In his speech, Mulvaney, who also serves as the Office of Management and Budget director, declared recent office relocations at the Agriculture Department are a success not because they will help carry out the agency’s mission or provide better service to taxpayers. No, Mulvaney gleefully recounted that under the agency’s move-or-quit policy, many employees decided against uprooting their families and relocating hundreds of miles away.
“What a wonderful way to sort of streamline government,” Mulvaney said.
Rather, what a wonderful way to denigrate men and women who have committed their careers to public service. What a wonderful way to discourage young people from considering a rewarding job protecting the nation, safeguarding the economy or promoting the public health. What a wonderful way to treat your fellow human beings.
The pretense for these reorganizations was already thin. Hollow claims of moving employees closer to the Americans they serve conveniently ignores that 80 percent of the entire federal workforce already lives and works outside the Washington, D.C., metro area. When Mulvaney said he wants to move federal employees “outside this liberal haven of Washington, D.C., and move (them) out into the real part of the country,” I’m not really sure what he’s talking about.

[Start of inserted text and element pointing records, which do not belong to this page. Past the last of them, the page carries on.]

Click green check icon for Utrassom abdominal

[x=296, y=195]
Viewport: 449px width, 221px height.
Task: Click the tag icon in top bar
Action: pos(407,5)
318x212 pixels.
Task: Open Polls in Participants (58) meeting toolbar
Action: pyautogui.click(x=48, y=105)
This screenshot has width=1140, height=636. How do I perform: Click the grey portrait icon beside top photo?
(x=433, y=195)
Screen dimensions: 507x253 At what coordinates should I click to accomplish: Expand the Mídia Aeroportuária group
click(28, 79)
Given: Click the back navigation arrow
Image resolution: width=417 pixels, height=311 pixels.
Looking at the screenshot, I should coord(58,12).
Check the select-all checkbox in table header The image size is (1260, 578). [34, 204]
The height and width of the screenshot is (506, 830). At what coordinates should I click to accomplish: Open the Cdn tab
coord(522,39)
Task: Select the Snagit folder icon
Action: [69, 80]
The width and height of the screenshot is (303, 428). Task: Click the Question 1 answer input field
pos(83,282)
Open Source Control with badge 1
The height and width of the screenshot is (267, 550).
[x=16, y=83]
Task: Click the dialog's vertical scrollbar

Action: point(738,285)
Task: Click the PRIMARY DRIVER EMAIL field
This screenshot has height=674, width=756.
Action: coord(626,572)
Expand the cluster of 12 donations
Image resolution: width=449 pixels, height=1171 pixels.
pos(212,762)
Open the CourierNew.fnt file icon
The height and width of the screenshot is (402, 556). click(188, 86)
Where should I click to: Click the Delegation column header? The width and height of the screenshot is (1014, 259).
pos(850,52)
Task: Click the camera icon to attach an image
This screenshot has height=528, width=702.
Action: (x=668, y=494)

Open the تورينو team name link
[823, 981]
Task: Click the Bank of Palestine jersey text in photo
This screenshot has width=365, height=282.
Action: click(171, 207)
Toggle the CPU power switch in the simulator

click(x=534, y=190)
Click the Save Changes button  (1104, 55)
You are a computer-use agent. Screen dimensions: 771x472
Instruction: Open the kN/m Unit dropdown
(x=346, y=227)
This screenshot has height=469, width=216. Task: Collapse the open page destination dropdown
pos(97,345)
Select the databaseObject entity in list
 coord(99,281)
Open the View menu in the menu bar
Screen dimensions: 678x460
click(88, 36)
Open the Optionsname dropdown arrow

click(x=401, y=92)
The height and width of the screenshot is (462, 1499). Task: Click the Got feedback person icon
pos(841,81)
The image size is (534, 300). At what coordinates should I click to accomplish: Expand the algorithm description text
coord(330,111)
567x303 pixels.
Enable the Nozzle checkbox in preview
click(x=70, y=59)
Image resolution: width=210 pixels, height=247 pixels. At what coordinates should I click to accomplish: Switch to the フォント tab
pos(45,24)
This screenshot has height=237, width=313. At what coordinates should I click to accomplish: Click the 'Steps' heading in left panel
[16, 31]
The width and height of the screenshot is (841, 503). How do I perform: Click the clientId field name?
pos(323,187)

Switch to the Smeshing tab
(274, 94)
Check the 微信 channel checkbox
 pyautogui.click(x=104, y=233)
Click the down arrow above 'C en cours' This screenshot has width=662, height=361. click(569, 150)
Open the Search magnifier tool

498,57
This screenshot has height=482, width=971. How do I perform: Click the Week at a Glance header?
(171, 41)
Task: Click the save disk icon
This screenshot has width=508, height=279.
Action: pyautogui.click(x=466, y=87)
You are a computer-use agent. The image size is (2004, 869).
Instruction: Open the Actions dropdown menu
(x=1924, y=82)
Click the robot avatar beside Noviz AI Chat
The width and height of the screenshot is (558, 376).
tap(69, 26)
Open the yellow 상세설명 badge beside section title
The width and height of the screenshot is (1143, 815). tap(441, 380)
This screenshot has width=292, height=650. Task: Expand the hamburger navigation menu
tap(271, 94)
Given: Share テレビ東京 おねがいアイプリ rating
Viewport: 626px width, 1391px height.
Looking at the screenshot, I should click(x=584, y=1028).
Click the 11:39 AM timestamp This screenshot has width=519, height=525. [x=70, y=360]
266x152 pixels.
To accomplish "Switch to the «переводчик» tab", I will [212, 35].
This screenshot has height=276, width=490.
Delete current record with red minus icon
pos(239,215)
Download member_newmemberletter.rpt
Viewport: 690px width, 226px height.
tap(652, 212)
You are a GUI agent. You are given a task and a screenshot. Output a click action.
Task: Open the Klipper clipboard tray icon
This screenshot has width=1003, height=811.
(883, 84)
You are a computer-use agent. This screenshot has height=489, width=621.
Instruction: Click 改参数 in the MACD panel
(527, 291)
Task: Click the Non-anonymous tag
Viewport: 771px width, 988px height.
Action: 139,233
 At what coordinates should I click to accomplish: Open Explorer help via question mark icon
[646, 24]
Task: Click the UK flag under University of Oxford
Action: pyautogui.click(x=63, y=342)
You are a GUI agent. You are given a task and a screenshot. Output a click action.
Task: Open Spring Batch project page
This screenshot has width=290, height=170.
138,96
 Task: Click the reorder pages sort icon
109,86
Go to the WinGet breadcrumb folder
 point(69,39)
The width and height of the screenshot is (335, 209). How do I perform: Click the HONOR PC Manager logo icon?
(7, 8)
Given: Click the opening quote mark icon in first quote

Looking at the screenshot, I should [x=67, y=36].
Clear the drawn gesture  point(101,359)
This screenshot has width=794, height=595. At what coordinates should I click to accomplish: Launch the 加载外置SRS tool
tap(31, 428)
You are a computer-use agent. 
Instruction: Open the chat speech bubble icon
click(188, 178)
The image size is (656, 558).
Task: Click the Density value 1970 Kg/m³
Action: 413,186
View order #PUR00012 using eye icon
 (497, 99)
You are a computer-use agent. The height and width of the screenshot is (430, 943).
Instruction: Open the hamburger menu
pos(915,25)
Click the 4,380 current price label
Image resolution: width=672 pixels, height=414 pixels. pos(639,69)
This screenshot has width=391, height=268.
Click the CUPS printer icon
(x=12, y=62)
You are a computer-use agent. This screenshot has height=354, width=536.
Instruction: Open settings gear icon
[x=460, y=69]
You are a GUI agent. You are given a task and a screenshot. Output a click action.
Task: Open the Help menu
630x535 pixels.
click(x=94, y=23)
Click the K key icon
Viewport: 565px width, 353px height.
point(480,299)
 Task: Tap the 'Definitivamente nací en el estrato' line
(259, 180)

The record-setting partial government shutdown this year was a national crisis precisely because federal employees are in every state and community across the country, serving their neighbors and fellow taxpayers. Not including military and postal workers, there are more than 21,000 federal employees in Mulvaney’s home state of South Carolina.
Federal employees take the same oath of office as everyone at the White House, but importantly, they get their jobs based on merit, not political affiliation. And unlike the political appointees, when federal employees show up to work, the law requires that they leave their personal politics—liberal, conservative and in-between—at the door.
Federal employees have suspected all along that various office relocations were designed solely to chase them out of federal service and indiscriminately reduce the size of the workforce, but I was reluctant to join in such speculation.
Not anymore. The next time a federal agency notifies our union that an employee’s reassignment or relocation, or that an agency’s reorganization or restructuring is critical to providing government services, we will roll the tape of Mulvaney’s remarks and challenge whether it is even necessary.
Federal employees are essential to this democracy, not expendable.
Tony Reardon is national president of the National Treasury Employees Union, which represents employees in 33 different federal agencies and departments.